-- Extracted information follows --

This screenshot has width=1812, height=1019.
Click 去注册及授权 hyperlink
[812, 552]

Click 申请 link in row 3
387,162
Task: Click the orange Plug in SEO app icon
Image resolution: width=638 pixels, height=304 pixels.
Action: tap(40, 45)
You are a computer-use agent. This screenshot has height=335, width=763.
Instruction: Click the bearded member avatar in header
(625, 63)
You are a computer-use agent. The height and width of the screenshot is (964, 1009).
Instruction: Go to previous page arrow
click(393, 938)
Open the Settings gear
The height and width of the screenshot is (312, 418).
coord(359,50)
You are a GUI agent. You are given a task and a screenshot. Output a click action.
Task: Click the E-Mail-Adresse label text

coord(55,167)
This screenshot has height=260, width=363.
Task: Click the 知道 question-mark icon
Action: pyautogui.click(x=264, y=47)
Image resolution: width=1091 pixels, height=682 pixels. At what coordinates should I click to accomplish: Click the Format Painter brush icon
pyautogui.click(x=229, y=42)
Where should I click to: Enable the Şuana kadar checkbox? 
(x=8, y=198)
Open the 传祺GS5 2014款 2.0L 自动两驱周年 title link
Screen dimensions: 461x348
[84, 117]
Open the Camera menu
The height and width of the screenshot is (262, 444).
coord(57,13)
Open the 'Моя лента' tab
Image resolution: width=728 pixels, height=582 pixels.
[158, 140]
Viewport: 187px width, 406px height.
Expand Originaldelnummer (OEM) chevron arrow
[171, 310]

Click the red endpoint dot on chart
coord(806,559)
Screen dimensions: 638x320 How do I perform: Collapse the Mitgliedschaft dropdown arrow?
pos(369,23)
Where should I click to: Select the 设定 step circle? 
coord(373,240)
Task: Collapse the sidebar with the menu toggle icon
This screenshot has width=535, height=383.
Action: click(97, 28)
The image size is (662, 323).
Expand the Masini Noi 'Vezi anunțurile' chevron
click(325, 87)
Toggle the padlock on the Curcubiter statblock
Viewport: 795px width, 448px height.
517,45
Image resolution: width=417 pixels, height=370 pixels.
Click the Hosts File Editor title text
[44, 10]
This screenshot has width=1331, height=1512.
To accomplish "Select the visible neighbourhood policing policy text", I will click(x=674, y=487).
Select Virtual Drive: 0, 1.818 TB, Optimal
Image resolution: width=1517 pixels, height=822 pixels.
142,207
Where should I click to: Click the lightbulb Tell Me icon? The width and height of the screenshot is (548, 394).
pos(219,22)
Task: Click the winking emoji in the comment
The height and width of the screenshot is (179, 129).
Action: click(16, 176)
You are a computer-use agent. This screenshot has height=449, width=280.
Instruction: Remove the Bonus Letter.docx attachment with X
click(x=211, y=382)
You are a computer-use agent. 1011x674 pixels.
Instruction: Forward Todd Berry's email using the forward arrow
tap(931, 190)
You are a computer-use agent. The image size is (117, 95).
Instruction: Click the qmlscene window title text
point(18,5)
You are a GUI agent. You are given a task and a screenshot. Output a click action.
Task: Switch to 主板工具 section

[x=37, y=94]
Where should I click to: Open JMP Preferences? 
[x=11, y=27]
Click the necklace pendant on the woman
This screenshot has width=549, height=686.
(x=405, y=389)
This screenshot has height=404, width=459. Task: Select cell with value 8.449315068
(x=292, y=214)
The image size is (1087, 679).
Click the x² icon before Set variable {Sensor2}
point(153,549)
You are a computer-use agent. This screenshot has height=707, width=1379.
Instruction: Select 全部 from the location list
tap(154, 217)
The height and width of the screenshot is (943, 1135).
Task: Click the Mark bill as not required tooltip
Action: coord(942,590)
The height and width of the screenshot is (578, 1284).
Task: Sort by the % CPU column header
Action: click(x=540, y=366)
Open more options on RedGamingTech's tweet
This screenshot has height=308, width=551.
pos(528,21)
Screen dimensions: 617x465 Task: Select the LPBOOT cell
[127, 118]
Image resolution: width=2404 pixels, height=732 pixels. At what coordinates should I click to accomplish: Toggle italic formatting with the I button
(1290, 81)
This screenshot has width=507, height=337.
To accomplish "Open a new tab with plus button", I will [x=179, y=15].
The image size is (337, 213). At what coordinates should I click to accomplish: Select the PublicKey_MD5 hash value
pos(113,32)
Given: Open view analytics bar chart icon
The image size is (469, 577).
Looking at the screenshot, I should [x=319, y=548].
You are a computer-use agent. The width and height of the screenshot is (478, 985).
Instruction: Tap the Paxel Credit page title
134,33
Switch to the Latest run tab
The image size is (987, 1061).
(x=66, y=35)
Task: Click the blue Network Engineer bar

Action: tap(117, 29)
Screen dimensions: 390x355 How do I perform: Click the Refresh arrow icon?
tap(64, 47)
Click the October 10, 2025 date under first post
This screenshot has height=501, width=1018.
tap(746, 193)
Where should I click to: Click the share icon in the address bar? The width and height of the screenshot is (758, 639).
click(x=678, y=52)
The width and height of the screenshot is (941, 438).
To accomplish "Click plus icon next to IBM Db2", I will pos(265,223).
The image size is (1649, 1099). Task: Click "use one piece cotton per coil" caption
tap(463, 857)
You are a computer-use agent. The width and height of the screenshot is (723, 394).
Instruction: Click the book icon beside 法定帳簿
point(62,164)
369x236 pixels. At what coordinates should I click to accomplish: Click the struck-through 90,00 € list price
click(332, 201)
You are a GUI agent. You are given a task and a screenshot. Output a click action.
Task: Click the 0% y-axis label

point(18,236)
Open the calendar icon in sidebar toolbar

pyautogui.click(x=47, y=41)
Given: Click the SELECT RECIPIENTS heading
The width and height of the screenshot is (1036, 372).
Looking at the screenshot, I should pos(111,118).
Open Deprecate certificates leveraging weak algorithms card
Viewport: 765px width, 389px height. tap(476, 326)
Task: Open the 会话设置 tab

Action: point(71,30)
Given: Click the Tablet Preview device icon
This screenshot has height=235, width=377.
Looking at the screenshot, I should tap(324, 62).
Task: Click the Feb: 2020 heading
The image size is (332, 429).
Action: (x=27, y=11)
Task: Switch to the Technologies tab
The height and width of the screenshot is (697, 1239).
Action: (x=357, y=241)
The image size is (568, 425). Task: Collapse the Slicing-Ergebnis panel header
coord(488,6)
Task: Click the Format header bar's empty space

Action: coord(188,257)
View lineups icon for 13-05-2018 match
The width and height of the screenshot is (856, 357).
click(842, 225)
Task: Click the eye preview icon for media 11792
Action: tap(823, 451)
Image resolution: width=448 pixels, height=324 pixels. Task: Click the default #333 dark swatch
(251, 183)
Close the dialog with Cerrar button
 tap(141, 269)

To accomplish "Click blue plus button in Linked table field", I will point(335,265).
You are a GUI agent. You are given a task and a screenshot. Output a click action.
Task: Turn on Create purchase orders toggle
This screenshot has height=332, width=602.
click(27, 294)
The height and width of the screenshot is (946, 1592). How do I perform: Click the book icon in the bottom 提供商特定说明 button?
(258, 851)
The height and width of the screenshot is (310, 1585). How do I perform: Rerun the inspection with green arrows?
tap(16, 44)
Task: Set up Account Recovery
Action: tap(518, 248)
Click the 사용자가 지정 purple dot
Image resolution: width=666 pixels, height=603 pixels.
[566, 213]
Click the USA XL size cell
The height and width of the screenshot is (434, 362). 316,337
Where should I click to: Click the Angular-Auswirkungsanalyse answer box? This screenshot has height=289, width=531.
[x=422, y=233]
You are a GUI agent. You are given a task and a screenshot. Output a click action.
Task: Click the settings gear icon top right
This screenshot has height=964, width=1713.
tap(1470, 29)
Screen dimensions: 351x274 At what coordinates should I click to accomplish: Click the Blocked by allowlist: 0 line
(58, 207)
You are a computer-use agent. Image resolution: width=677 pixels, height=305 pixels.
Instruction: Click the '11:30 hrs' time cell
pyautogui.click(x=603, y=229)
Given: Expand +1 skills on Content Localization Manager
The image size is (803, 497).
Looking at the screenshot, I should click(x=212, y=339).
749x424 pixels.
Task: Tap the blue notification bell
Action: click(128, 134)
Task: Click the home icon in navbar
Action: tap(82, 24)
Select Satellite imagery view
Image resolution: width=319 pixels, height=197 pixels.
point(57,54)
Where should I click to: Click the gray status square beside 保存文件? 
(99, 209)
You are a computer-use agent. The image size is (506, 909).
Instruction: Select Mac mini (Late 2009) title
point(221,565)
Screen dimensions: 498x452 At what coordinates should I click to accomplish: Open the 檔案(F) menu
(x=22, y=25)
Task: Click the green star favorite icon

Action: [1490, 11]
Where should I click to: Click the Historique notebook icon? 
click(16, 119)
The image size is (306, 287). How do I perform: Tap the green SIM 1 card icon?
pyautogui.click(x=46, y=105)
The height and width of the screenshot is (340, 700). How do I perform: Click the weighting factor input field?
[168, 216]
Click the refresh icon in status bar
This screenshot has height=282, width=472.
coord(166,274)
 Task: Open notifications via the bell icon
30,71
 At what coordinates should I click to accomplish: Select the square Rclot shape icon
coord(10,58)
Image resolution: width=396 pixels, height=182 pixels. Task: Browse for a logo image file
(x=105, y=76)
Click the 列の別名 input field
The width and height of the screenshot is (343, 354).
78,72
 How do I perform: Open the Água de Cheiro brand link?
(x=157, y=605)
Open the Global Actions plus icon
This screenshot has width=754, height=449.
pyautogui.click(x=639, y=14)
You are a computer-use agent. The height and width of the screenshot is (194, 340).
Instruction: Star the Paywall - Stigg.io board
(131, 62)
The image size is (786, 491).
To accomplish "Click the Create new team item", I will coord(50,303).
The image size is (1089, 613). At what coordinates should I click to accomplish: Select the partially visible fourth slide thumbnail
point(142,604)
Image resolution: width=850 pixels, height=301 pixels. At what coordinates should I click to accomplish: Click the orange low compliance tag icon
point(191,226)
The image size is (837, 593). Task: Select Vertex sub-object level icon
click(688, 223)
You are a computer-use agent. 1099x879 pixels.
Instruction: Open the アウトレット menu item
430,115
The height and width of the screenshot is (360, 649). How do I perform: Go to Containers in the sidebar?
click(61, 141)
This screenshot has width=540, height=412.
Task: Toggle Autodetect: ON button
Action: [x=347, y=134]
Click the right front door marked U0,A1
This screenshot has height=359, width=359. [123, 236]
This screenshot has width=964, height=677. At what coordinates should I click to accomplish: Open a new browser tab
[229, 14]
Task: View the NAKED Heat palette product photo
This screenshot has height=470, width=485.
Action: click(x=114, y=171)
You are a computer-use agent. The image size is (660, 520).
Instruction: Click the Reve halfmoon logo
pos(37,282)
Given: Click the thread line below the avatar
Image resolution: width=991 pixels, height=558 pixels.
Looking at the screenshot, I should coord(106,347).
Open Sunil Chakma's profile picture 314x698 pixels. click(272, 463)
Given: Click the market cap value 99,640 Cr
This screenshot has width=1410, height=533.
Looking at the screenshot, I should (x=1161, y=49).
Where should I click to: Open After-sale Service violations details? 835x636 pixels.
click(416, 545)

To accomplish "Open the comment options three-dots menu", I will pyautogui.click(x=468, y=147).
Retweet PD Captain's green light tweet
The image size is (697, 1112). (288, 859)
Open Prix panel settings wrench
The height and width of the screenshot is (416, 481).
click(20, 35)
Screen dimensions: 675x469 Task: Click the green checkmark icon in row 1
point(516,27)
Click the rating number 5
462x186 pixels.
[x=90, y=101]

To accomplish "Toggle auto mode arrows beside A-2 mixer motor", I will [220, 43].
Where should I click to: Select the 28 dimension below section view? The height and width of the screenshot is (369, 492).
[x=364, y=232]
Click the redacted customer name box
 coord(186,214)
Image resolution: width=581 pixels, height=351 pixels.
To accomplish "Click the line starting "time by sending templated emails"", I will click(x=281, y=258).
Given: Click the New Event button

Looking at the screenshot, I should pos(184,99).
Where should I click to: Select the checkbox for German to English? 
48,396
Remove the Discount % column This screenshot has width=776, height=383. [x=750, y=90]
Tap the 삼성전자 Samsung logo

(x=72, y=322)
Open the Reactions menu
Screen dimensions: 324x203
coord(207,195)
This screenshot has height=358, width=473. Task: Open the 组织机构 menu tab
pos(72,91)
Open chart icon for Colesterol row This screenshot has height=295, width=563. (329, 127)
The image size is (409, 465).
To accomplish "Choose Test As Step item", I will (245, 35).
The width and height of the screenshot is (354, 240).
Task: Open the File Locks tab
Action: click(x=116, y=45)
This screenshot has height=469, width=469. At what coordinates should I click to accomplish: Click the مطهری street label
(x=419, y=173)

-- Extracted information concluded --

Work task
Copy each line of the listing above that contains the word "Create".

Exercise output
Task: Turn on Create purchase orders toggle
To accomplish "Click the Create new team item", I will coord(50,303).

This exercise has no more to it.